» Texto original
*****
Un futuro ordinario
Hagamos lo que hagamos, nos dicen los guionistas, vamos a acabar bien fastidiados
El género distópico empieza a resultar estomagante. Es siempre la misma historia. La ambición humana genera una catástrofe virológica, cuántica, nuclear, climática o informática —aquí las modas cambian— y el mundo se deja caer pendiente abajo hacia un futuro tenebroso donde hay que sobrevivir a pedradas, balaceras y mal rollo en general. Las supuestas utopías al estilo de Un mundo feliz, de Aldous Huxley, son más distópicas aún, porque presentan una humanidad alienada, manipulada y sometida a un concepto de progreso que difícilmente merece tal nombre. Hagamos lo que hagamos, nos dicen los guionistas, vamos a acabar bien fastidiados.
La culpa de esta fatigosa situación se puede trazar a Mary Shelley, que marcó la pauta hace dos siglos con su Frankenstein o El moderno Prometeo, donde se presentan los grandes rasgos del género: un científico cuya ambición supera a su talento crea un monstruo que se le escapa de las manos y organiza una escabechina. Cuando Shelley lo escribió, fue un alarde de talento narrativo e inteligencia futurista, pero dos siglos después ya va siendo hora de explorar otros hilos más sutiles e interesantes para nuestra época.
*****
» Tareas pendientes
- 1) Enumera todos los tipos de catástrofe que, según el texto sobre el género distópico, puede generar la ambición humana.
- 2) Responde brevemente, a partir del texto original:
(a) ¿Qué obra de Aldous Huxley se cita como ejemplo de supuesta utopía?
(b) ¿Hace cuánto tiempo marcó Mary Shelley la pauta del género?
(c) ¿Qué crea el científico en el esquema descrito en Frankenstein?
- 3) Extrae del texto sobre el género distópico el fragmento que comienza con "Un futuro ordinario" y llega hasta "acabar bien fastidiados.", sin alterar nada.
*****
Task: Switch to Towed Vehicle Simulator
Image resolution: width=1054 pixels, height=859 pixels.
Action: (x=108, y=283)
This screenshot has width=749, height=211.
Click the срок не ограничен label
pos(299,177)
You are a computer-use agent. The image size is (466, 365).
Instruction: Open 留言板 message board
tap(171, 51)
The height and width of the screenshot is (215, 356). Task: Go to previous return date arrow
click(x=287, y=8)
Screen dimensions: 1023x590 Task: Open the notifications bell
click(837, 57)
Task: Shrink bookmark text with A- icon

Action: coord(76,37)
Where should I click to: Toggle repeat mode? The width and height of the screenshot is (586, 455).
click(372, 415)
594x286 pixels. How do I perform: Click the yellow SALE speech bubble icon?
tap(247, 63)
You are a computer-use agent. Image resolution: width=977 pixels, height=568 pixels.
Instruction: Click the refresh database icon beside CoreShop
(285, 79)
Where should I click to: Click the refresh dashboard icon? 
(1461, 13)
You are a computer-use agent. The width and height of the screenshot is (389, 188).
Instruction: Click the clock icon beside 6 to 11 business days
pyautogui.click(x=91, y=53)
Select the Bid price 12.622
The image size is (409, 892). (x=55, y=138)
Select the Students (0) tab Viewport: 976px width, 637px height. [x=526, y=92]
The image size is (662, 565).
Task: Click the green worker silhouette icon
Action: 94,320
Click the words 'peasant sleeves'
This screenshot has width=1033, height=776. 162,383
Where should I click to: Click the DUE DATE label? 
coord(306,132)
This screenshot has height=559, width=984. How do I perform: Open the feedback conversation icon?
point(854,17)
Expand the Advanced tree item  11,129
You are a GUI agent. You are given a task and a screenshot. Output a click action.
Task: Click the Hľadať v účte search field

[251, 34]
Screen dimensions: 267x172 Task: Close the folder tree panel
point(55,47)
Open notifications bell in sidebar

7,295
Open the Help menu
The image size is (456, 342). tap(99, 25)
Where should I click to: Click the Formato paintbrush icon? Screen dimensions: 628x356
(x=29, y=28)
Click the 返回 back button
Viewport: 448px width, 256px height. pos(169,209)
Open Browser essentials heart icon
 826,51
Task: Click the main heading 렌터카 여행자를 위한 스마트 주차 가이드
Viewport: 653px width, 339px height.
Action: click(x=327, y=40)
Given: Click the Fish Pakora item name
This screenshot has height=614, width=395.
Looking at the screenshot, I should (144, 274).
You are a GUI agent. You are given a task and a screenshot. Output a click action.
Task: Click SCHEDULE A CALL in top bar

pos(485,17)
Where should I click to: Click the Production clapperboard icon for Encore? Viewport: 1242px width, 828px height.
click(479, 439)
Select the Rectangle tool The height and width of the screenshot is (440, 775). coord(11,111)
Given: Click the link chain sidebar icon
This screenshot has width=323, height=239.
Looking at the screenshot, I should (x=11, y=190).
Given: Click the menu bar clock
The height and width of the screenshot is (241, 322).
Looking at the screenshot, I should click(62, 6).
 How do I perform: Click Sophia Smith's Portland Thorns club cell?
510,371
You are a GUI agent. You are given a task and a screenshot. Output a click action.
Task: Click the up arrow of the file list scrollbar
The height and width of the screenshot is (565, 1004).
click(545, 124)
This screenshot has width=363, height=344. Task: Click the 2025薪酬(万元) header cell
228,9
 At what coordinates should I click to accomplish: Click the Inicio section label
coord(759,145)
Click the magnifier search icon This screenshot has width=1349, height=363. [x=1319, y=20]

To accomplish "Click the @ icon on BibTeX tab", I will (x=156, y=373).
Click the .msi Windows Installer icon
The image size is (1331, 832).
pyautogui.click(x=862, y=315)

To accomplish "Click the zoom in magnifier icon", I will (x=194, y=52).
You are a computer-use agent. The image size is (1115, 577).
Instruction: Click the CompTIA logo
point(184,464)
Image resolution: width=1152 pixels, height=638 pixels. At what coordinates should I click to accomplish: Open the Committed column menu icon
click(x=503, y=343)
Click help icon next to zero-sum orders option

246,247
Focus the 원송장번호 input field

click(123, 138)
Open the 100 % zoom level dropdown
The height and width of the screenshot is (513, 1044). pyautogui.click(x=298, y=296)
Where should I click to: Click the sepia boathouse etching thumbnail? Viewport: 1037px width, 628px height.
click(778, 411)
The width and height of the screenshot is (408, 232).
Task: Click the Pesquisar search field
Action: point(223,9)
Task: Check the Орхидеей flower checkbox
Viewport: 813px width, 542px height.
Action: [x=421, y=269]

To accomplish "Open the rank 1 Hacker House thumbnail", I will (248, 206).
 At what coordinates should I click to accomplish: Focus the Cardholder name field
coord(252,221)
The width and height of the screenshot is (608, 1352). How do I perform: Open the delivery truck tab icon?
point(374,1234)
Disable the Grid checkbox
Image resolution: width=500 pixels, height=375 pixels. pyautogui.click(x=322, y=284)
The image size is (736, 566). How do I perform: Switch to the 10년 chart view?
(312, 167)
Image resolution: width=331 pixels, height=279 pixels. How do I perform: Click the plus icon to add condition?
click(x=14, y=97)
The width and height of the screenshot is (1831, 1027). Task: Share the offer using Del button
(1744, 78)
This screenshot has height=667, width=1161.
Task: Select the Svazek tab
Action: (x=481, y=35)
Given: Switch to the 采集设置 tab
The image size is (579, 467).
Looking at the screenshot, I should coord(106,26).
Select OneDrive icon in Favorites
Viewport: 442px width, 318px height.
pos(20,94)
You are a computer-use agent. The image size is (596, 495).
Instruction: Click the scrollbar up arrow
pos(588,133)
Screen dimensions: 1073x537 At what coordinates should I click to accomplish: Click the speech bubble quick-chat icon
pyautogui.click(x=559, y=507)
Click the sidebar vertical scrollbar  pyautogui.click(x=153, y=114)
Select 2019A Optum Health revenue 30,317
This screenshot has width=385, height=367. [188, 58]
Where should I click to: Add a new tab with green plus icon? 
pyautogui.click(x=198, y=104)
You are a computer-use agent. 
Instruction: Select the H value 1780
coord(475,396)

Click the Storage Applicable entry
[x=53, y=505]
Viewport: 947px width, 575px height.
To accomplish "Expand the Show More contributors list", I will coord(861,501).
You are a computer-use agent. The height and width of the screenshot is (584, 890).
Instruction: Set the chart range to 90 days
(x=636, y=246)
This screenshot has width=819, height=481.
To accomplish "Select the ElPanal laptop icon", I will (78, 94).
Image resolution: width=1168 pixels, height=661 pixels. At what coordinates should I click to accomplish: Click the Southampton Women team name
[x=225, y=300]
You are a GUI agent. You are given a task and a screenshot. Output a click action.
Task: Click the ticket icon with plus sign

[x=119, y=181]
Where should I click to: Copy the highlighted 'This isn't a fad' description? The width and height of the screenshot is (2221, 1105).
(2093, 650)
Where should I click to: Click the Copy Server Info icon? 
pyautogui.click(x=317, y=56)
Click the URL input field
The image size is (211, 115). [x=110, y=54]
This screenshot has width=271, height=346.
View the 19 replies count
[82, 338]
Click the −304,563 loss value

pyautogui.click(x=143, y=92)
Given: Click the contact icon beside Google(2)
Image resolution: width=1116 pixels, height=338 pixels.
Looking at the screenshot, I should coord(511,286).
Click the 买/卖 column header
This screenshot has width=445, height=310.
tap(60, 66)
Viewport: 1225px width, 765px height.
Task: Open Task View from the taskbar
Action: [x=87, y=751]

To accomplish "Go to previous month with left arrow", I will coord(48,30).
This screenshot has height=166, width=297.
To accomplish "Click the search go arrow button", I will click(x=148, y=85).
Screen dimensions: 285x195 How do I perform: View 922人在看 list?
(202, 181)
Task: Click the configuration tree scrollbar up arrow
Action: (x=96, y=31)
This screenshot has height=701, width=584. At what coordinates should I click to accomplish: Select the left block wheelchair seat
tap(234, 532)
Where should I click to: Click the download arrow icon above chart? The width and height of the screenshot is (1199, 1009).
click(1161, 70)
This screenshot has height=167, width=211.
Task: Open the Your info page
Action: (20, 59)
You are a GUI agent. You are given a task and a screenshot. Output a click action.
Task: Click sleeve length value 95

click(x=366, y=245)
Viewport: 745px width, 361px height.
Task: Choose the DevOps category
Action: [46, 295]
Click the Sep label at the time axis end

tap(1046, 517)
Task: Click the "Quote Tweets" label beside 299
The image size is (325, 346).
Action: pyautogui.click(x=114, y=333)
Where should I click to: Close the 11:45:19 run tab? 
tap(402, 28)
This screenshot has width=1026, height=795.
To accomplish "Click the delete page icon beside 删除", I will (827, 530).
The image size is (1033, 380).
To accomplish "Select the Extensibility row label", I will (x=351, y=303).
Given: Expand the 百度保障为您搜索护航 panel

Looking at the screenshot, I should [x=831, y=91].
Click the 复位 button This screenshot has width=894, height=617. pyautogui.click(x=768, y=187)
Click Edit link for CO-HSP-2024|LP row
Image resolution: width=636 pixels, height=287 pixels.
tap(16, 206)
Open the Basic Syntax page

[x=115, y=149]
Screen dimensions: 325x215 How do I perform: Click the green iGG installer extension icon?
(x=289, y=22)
*****
» Resultados por tarea
- 1)
- virológica
- cuántica
- nuclear
- climática
- informática

- 2)
(a) Un mundo feliz.
(b) Hace dos siglos.
(c) Un monstruo que se le escapa de las manos.

- 3)
Un futuro ordinario
Hagamos lo que hagamos, nos dicen los guionistas, vamos a acabar bien fastidiados
El género distópico empieza a resultar estomagante. Es siempre la misma historia. La ambición humana genera una catástrofe virológica, cuántica, nuclear, climática o informática —aquí las modas cambian— y el mundo se deja caer pendiente abajo hacia un futuro tenebroso donde hay que sobrevivir a pedradas, balaceras y mal rollo en general. Las supuestas utopías al estilo de Un mundo feliz, de Aldous Huxley, son más distópicas aún, porque presentan una humanidad alienada, manipulada y sometida a un concepto de progreso que difícilmente merece tal nombre. Hagamos lo que hagamos, nos dicen los guionistas, vamos a acabar bien fastidiados.